First tell me a bit about yourself and your network at Fallon.
I am the director of IT infrastructure for Fallon. Fallon Clinic has about 26 sites scattered throughout central Massachusetts that connect back to our data center in Worcester. We have approximately 260 to 280 doctors who service those sites. Over the past three or four years we have been planning out an implementation of electronic medical record (EMR) application and as a result of that we needed to do a lot of bolstering of the infrastructure because it was pretty old and had been not well cared for, let's say, in the past.
What areas needed to be pumped up to support the EMR application?

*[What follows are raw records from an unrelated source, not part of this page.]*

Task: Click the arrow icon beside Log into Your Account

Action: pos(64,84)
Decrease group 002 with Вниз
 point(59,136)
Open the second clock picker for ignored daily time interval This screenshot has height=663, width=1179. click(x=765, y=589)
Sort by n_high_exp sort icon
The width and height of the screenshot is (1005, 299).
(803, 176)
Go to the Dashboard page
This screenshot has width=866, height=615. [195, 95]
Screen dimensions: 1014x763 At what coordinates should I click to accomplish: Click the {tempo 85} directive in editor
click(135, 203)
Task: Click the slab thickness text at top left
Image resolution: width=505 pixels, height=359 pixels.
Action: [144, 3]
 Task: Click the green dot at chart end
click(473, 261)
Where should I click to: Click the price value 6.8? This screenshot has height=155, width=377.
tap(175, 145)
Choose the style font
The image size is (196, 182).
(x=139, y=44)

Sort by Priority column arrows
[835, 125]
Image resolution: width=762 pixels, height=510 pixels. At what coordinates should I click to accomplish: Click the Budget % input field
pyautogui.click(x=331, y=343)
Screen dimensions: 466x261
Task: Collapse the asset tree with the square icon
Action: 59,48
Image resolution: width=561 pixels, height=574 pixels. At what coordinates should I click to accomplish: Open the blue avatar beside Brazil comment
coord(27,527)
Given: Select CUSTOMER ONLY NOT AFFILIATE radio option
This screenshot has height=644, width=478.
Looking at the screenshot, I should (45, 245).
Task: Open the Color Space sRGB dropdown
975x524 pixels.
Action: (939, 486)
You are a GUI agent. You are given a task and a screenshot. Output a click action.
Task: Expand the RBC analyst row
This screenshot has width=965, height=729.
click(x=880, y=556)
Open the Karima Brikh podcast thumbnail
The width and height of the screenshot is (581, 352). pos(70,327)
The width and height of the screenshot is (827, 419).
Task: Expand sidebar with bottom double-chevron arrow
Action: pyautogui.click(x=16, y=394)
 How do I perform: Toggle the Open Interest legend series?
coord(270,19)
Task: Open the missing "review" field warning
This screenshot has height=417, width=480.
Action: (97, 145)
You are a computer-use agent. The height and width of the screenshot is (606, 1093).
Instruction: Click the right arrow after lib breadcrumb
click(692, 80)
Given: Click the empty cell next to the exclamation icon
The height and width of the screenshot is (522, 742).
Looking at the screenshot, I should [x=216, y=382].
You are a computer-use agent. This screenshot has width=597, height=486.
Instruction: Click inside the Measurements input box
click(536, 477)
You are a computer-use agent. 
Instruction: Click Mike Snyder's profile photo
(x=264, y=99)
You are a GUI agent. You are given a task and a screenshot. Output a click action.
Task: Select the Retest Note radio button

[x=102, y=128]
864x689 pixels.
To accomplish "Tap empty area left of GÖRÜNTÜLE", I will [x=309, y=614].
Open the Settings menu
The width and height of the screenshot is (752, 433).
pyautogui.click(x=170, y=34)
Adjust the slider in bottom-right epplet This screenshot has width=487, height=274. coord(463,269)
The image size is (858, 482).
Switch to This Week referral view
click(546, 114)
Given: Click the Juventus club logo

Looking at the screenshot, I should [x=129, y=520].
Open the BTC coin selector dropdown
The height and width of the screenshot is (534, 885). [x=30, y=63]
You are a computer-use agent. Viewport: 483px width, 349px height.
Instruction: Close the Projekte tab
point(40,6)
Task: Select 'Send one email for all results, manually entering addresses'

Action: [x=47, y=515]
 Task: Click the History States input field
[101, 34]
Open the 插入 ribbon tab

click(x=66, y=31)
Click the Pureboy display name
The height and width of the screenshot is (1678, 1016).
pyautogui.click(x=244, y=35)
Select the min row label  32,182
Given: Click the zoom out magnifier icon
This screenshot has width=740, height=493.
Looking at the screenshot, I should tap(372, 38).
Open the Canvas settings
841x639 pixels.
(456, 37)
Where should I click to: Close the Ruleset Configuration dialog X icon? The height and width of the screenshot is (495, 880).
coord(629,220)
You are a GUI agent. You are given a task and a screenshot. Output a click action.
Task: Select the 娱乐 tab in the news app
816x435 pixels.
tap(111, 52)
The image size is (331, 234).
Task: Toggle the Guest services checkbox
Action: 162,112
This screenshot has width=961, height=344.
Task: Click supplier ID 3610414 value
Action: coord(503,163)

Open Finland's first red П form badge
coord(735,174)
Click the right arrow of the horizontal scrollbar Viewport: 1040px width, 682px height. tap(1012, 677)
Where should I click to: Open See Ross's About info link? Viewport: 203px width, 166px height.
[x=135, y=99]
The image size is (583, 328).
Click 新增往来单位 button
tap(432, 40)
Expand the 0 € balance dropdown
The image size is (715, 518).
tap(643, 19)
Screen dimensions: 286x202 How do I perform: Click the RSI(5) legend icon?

We're a Cisco shop, and we needed to migrate from a shared hub to a switched LAN at each one of the sites. We upgraded with Verizon from a small frame relay connection, a 256Kbps connection to 10Mbps Ethernet-like transparent LAN service connection to each site. We also put in a full back up line to each site so if our primary lines went down the backup would take over. We installed new computers, and obviously we were bringing in new servers. I also recognized that we needed upgrade how we monitored service levels.
How many servers and desktops do you support?
We have 130 servers, both Windows and Unix, and about 2,600 Windows desktops. The 26 sites are connected to each other via 10Mbps Verizon wide-area connections, and then tied back to the Worcester data center over a 100Mbps connection. The EpicCare application is running on a Citrix farm implementation using HP Titanium servers running AIX. That entire infrastructure runs at the data center so it was critical that we have a really solid network in place to be able to get the application out to all the sites.
We have right now an SLA with Epicare for uptime of about 100%, and that's why we have so much failover. The Epicare server is clustered, so we have a disaster recovery site if that cluster goes down. As we were planning, I realized I needed to have in place a system that would provide monitoring, capacity planning, trending so that we would be able to understand problems were starting to happen before we got a phone call from a user that we had a problem.
What product did you implement to report on SLAs?
We put in software from Heroix about a year ago after an RFP process. We picked it because it was very easy to use. We selected it basically because it's ease of use, flexibility in configuration as well as flexibility in presentation and reporting.